O Jezu, wzywasz nas, byśmy byli świadkami konania Twojego Serca, byśmy byli świadkami konia nieskończonej miłości Twojej dla nas – Twoich dzieci, które ranią Ciebie swoich grzechami. Ale  my pragniemy iść za Tobą z pośpiechem. Dlatego znowu stajemy przed Tobą Panie Jezu,  w ten czwartkowy wieczór. Pragniemy w sposób szczególny, jakby na nowo, przeżyć cierpienia, opuszczenie i mękę, które podjąłeś dla naszego zbawienia. W czasie tej godziny pragniemy odpowiedzieć na Twoje wezwanie „Czuwajcie i módlcie się”. Dlatego chcemy Cię uczcić i wyznać naszą wiarę i miłość  do Ciebie, obecnego wśród nas w Najświętszym Sakramencie. Obiecałeś pozostać wśród nas aż do końca wieków. Pragniemy podziękować Ci za to i przeprosić Cię za brak naszej miłości i słabą wiarę. Umocnij i oczyść nas mocą Twojego Ducha Świętego. Oświeć oczy umysłu naszego, abyśmy chwalili Cię nie tylko ustami, ale i świętością naszego życia.

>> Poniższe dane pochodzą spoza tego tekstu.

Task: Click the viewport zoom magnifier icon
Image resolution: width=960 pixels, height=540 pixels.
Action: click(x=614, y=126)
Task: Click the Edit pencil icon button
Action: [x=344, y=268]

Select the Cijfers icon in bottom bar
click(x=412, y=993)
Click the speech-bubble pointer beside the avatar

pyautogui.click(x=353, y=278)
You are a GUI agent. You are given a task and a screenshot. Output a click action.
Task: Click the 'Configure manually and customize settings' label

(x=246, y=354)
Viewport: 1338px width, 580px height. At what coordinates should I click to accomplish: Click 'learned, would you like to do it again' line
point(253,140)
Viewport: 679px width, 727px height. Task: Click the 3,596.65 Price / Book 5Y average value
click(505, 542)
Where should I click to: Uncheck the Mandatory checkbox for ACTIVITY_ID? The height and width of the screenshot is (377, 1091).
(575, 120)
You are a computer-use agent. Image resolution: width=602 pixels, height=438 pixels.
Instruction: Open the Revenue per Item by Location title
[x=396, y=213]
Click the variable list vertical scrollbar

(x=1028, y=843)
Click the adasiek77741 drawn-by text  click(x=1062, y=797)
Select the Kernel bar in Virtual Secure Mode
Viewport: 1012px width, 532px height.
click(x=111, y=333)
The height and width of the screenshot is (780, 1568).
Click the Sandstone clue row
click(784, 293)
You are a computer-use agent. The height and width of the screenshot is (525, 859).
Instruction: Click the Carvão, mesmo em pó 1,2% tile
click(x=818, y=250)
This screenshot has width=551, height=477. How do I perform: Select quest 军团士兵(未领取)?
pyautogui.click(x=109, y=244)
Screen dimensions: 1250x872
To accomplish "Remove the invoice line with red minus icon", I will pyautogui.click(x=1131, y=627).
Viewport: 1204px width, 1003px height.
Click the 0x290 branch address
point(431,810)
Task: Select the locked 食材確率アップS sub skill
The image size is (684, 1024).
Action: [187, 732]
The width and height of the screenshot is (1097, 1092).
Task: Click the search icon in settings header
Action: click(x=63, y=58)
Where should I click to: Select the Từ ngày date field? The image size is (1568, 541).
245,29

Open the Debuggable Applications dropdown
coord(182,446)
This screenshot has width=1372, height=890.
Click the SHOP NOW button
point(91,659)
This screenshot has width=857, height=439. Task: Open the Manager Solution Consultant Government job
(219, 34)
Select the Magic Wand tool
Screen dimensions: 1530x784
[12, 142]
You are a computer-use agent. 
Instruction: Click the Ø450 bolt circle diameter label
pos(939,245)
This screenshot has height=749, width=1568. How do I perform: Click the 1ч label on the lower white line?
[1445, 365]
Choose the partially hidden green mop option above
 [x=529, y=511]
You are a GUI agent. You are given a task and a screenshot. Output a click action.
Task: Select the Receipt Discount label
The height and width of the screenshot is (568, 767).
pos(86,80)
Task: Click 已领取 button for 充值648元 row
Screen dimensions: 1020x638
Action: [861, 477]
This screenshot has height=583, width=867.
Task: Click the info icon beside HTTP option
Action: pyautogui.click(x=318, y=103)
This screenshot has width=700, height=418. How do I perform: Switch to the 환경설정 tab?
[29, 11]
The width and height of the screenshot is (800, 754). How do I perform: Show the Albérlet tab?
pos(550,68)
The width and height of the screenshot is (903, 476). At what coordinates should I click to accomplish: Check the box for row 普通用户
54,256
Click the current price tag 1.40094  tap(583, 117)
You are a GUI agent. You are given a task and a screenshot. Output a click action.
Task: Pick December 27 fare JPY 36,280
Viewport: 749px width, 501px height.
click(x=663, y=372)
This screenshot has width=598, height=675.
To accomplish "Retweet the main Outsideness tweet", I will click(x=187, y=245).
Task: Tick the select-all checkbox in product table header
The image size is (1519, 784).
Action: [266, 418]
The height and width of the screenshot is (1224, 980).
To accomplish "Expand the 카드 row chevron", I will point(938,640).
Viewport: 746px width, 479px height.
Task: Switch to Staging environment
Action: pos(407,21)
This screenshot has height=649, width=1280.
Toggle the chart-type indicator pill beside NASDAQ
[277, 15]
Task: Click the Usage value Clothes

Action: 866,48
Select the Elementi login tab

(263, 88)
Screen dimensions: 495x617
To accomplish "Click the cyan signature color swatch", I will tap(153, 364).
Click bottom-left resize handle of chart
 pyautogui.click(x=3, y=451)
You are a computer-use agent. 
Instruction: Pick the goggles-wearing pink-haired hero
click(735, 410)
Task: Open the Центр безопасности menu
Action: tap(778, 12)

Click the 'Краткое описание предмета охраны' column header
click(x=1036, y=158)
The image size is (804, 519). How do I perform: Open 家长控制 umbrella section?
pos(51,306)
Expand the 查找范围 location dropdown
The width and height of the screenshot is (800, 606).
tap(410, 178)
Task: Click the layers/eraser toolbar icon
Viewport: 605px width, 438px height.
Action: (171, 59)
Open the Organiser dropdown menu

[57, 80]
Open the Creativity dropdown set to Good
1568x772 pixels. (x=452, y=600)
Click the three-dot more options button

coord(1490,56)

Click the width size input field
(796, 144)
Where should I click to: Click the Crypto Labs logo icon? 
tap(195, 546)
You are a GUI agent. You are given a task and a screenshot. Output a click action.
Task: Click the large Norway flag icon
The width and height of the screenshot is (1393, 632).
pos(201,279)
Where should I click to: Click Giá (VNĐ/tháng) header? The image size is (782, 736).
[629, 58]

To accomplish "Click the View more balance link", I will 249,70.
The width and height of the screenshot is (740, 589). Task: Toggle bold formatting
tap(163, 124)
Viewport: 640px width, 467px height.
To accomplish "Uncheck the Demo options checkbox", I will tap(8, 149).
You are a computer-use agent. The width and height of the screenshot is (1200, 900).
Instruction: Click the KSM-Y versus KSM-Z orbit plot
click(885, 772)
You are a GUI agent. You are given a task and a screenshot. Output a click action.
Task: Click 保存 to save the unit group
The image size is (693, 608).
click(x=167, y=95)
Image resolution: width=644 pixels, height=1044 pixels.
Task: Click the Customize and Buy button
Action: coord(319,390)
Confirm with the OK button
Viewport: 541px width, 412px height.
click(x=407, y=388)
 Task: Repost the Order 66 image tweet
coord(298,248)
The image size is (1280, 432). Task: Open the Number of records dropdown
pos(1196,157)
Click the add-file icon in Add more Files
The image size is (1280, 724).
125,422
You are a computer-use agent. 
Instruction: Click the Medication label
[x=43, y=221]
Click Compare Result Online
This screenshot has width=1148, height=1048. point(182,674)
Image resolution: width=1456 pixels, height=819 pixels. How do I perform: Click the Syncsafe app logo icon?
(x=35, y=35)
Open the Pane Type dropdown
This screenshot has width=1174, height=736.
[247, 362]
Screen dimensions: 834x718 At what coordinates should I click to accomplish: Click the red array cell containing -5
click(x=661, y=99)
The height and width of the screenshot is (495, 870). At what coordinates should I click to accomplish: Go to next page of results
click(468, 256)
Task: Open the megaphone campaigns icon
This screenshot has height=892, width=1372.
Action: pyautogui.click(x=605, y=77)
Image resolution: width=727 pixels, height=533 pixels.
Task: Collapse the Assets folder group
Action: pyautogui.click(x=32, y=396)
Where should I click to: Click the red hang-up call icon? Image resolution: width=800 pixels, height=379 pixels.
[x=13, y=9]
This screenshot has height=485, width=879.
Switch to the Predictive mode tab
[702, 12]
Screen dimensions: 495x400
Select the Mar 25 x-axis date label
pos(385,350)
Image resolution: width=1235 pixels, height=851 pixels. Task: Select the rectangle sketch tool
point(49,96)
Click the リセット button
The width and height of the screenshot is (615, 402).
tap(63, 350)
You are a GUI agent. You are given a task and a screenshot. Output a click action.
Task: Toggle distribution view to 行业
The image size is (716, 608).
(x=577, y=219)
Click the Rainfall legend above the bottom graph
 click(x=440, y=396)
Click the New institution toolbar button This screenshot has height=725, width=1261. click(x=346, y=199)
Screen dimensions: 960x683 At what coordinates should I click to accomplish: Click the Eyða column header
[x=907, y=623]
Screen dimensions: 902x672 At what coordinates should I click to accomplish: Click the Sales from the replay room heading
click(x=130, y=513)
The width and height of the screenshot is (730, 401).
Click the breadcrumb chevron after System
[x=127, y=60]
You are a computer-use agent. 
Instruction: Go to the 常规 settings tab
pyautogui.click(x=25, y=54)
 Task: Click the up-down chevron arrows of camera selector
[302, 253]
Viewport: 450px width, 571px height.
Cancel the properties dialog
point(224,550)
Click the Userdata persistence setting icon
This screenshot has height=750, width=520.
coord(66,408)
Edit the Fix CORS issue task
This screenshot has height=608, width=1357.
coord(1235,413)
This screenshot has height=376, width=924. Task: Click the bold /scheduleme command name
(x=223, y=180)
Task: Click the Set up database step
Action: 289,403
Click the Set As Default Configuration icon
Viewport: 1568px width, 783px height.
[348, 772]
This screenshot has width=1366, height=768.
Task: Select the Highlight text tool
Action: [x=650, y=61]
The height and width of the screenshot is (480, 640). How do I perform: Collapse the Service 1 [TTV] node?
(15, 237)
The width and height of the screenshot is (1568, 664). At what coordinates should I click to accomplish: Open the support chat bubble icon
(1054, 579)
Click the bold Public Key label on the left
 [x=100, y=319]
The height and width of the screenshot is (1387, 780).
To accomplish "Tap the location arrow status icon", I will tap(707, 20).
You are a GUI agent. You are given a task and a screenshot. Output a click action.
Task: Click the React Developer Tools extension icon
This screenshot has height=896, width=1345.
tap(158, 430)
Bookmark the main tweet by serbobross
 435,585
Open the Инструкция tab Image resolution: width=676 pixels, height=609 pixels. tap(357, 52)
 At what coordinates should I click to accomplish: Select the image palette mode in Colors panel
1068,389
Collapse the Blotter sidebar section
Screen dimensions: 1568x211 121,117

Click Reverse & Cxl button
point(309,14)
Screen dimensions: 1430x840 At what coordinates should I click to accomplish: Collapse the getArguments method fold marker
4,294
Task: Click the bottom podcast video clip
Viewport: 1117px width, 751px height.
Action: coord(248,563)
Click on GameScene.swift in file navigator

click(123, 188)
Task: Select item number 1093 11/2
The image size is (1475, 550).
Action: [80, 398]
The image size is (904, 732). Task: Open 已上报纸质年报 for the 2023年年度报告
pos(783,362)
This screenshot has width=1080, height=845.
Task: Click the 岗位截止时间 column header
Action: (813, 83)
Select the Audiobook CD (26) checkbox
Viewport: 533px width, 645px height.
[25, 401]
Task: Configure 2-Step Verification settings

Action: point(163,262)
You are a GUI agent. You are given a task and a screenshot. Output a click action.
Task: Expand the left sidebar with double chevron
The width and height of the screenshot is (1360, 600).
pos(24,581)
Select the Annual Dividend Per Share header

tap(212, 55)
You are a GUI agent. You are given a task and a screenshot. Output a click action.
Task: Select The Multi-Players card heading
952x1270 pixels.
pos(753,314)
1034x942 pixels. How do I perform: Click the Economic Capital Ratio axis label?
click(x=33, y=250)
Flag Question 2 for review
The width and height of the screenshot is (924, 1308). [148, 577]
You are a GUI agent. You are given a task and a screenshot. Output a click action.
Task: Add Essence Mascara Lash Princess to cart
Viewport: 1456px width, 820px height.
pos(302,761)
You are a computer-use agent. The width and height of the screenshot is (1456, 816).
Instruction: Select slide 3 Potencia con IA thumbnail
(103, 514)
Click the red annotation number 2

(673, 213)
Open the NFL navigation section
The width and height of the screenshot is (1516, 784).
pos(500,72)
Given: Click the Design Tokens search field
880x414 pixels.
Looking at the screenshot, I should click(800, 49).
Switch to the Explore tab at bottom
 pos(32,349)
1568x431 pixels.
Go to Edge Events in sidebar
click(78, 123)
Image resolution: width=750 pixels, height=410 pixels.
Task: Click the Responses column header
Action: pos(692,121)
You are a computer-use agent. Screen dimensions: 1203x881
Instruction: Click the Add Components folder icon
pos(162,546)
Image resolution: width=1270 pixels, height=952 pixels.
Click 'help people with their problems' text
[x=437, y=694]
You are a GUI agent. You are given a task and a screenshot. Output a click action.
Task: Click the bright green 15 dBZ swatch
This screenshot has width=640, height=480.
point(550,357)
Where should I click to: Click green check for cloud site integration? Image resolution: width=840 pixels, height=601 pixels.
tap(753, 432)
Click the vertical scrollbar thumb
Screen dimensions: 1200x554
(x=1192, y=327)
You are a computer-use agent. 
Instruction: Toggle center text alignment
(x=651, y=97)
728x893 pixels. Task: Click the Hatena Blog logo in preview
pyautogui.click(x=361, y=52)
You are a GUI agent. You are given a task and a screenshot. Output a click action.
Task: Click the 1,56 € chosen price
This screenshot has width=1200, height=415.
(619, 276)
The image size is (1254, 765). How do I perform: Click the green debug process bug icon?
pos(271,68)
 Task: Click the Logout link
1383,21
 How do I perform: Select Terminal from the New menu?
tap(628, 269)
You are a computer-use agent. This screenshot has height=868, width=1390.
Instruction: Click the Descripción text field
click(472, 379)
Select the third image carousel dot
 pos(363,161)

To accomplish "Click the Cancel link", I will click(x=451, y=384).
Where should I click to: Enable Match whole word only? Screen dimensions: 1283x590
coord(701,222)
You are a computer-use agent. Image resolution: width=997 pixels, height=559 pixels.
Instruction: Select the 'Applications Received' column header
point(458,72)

Mówisz nam, abyśmy czuwali i modlili się z Tobą przez tę godzinę. Panie Jezu, pragniemy całym sercem uczynić zadość Twojej woli …. lecz niestety – znasz nasze słabości. Wesprzyj nas, bo inaczej okażemy się bardziej nikczemni niż Apostołowie, którym wyrzucałeś, iż jednej godziny nie mogli z Tobą wytrwać. Nasza modlitwa ma być dialogiem – rozmową z Tobą, dlatego najpierw Ty, Panie, przemów do nas w swoim zbawczym słowie. Ewangelia według św. Jana (1, 45-51)

„Filip spotkał Natanaela i powiedział do niego: «Znaleźliśmy Tego, o którym pisał Mojżesz w Prawie i Prorocy – Jezusa, syna Józefa z Nazaretu».  Rzekł do niego Natanael: «Czyż może być co dobrego z Nazaretu?» Odpowiedział mu Filip: «Chodź i zobacz!» 47 Jezus ujrzał, jak Natanael zbliżał się do Niego, i powiedział o nim: «Patrz, to prawdziwy Izraelita, w którym nie ma podstępu».  Powiedział do Niego Natanael: «Skąd mnie znasz?» Odrzekł mu Jezus: «Widziałem cię, zanim cię zawołał Filip, gdy byłeś pod drzewem figowym».  Odpowiedział Mu Natanael: «Rabbi, Ty jesteś Synem Bożym, Ty jesteś Królem Izraela!»  Odparł mu Jezus: «Czy dlatego wierzysz, że powiedziałem ci: Widziałem cię pod drzewem figowym? Zobaczysz jeszcze więcej niż to». Potem powiedział do niego: «Zaprawdę, zaprawdę, powiadam wam: Ujrzycie niebiosa otwarte i aniołów Bożych wstępujących i zstępujących na Syna Człowieczego».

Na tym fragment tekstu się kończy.